The artist was born in London on 18th. February, 1853, the younger brother of William Lionel Wyllie (1851-1931).
The Wyllie family owned two homes, and would traditionally spend idyllic summers in France and winters back in England. Though neither received formal schooling, both showed considerable talents in reading, writing and music, being taught to sing by their mother. The brothers also became expert swimmers, like their father; so much so, that the Wyllie menfolk gained a very considerable reputation for saving many lives from wrecks littered along the coast of northern France, around the area of Gris-Nez, an area of tricky and unpredictable tides, regarded as a graveyard for schooners.
Charles displayed an even more precocious talent than his brother William Lionel, during his early years. He first had a picture hung in the Royal Academy in 1872, when he was just thirteen years old, and in 1877 his "Digging for Bait" was bought for the Chantrey Bequest.
Although his subjects were mainly coastal and harbour scenes, and occasionally landscapes, he did not have his brother's overwhelming interest in and knowledge of ships and shipping. His style is not unlike his brother's, but with a more pleasing sense of colour. During the 1870's, Charles and his brother William Lionel were to spend many happy moments roaming, sailing and sketching together.
During the First World War, he served as a naval camouflage expert with the rank of lieutenant R.N.V.R.

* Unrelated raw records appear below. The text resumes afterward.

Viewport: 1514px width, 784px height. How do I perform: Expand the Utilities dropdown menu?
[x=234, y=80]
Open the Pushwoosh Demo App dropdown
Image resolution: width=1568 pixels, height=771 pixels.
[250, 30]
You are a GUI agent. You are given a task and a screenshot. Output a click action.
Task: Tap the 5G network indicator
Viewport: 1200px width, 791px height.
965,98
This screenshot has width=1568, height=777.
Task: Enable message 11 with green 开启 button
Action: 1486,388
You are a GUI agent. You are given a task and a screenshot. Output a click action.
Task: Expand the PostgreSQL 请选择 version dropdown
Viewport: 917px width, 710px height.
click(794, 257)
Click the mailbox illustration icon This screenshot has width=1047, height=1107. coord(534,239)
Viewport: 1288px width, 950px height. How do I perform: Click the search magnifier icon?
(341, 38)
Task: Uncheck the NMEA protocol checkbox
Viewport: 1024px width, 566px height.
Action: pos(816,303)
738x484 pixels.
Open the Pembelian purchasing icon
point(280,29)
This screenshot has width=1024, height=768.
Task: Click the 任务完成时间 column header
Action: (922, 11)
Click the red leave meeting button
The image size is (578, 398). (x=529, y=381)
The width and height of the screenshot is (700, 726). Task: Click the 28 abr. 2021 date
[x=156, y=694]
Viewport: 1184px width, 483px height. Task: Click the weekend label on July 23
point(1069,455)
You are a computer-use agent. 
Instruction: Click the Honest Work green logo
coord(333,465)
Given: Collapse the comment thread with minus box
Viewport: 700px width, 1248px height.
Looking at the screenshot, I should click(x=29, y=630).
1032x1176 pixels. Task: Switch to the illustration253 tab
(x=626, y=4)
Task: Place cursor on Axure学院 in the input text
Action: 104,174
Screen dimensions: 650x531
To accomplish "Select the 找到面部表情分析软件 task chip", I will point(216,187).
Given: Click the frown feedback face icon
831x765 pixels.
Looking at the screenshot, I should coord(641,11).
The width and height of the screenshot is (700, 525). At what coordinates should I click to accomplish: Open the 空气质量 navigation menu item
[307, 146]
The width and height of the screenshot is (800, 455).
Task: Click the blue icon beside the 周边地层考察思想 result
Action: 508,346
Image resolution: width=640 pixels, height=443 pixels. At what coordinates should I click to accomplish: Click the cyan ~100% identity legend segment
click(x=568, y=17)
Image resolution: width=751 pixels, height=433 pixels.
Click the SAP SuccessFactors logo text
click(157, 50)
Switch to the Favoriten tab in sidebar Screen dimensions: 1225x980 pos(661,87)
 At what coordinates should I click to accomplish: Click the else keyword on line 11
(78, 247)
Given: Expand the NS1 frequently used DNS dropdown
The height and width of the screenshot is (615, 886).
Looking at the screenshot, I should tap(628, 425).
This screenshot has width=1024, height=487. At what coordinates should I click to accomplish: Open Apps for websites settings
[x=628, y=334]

Charles Wyllie exhibited extensively during his lifetime. Up to 1904, he had exhibited over 156 pictures in London, exhibiting at the Royal Academy, the Royal Society of British Artists at Suffolk Street, the New Watercolour Society, the Grosvenor Gallery and the New Gallery, London. Provincial venues included the Walker Art Gallery in Liverpool, the Manchester City Art Gallery and the Glasgow Institute. He exhibited at the Paris Salon in 1889, and was a member of the Royal Institute of Oil Painters.
The artist died in 1923.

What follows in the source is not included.